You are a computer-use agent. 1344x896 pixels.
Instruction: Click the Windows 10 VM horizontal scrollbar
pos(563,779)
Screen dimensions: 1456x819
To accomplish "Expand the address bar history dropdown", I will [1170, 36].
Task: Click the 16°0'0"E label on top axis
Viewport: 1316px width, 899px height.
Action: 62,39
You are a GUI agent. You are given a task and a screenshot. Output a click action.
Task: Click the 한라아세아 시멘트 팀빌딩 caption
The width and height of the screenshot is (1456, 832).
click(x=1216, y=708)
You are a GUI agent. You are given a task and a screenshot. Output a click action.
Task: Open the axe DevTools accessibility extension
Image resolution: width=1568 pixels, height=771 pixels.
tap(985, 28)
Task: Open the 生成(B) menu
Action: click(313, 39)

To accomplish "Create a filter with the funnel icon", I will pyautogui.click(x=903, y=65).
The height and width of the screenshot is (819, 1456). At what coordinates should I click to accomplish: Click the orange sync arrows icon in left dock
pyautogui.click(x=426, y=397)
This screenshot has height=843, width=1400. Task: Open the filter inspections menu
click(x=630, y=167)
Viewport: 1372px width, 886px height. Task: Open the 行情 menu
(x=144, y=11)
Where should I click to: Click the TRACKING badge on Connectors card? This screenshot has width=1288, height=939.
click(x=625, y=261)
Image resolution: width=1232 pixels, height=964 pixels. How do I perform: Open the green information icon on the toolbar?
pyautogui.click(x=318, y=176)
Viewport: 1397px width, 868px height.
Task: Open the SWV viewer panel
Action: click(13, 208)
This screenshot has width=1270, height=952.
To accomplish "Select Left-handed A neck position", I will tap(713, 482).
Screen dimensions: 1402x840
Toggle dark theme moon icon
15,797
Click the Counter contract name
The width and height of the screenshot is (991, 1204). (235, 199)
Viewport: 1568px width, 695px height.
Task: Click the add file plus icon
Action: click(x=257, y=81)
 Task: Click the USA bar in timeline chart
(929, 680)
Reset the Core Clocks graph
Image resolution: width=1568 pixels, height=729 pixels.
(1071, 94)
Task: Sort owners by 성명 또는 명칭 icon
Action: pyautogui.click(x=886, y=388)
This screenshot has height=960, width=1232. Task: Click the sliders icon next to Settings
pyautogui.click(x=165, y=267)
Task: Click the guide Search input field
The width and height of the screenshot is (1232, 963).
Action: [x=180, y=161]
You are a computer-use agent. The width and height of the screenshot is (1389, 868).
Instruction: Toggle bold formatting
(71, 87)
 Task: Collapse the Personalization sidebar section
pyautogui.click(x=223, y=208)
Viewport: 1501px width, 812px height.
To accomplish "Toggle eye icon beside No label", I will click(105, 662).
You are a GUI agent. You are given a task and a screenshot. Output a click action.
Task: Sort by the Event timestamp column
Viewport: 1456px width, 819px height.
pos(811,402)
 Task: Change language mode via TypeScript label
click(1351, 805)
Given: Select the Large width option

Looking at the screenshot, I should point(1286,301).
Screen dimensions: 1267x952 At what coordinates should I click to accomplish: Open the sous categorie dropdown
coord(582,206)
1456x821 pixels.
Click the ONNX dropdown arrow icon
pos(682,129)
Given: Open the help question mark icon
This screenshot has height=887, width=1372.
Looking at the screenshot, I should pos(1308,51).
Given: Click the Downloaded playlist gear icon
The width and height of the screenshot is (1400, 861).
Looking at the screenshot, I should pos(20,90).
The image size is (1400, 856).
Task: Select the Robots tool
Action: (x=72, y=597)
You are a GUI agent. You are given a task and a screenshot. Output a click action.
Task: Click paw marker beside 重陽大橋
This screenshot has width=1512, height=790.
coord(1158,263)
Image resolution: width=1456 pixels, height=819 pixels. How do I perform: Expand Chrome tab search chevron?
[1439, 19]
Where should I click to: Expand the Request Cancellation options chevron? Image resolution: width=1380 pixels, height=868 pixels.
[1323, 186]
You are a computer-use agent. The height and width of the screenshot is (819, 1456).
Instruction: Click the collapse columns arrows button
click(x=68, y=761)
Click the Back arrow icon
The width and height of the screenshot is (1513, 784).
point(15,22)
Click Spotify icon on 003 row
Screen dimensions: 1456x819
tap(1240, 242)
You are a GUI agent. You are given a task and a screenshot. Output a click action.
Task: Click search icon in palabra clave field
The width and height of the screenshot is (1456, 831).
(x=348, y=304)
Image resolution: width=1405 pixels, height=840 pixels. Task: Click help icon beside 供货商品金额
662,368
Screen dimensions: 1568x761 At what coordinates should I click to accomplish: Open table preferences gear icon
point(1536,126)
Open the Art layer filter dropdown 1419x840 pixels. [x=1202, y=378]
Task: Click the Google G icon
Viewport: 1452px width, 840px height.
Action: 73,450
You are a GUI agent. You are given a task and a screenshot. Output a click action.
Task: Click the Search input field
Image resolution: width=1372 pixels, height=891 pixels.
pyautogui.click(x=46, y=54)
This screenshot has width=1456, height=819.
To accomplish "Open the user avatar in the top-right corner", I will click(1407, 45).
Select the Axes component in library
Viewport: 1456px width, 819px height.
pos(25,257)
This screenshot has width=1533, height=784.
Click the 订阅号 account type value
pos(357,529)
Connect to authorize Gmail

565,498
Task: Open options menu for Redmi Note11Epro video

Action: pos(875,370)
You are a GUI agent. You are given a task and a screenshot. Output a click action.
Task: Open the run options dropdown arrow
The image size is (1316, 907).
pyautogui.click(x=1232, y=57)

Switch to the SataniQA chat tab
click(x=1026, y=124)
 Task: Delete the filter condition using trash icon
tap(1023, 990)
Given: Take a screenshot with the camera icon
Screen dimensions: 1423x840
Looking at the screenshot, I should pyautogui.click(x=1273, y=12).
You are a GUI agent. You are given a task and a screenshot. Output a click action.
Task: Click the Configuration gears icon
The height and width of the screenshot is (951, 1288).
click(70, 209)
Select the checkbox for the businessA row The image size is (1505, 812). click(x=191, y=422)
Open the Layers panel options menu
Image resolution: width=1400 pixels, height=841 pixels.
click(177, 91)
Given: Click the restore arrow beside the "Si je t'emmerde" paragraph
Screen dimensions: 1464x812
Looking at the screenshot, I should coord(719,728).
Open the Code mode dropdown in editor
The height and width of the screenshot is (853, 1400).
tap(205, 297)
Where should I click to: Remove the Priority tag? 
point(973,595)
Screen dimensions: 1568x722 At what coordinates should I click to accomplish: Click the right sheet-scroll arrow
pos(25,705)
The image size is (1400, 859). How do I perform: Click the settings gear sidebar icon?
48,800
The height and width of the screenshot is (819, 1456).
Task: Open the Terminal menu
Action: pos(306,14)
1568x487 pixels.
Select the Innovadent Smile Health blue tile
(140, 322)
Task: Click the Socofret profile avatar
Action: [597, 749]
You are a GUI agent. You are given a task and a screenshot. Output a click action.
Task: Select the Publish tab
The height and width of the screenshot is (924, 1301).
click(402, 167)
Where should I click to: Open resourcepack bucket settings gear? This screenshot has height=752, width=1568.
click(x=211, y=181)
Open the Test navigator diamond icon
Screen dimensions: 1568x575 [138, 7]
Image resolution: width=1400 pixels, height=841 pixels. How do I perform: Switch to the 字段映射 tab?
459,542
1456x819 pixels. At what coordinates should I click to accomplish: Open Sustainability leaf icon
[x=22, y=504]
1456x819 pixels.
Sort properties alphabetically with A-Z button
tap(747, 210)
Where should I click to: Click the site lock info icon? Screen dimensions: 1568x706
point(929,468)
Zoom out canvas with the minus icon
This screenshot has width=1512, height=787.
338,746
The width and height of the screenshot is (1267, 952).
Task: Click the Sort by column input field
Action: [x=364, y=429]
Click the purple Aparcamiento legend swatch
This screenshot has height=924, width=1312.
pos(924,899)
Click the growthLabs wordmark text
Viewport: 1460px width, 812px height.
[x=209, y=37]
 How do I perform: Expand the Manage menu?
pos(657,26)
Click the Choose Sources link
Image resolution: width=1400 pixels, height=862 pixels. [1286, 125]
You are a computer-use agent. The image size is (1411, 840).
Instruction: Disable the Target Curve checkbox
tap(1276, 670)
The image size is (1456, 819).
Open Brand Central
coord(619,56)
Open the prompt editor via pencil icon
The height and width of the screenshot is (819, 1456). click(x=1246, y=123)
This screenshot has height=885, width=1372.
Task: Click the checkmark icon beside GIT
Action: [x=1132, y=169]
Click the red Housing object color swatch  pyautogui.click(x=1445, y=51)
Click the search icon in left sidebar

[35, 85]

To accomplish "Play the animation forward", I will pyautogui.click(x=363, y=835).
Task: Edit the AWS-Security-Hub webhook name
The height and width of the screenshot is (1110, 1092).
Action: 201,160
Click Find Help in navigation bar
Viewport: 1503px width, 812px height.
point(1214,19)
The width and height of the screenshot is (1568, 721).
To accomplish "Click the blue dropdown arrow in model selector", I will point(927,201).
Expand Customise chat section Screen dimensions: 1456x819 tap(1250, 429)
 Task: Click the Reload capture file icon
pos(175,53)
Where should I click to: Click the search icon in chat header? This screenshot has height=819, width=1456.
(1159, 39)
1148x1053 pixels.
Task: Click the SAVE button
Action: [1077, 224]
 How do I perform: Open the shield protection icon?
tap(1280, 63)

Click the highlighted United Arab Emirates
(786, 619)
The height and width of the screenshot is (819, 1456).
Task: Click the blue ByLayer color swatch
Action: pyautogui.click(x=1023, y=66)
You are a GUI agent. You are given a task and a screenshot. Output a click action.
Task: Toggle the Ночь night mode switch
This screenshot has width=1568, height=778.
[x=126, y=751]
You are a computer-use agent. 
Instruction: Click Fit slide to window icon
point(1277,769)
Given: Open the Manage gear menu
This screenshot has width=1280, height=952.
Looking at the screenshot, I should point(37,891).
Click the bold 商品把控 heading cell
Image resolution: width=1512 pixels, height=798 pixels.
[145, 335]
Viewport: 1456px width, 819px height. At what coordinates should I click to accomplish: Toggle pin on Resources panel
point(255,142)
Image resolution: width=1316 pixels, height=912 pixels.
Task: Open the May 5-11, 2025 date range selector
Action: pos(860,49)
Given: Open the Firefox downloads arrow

> The task
All lines in the records above with "computer" need to be found and copied.

> Reply
You are a computer-use agent. 1344x896 pixels.
You are a computer-use agent. The width and height of the screenshot is (1389, 868).
You are a computer-use agent. The height and width of the screenshot is (819, 1456).
You are a computer-use agent. The image size is (1411, 840).
You are a computer-use agent. 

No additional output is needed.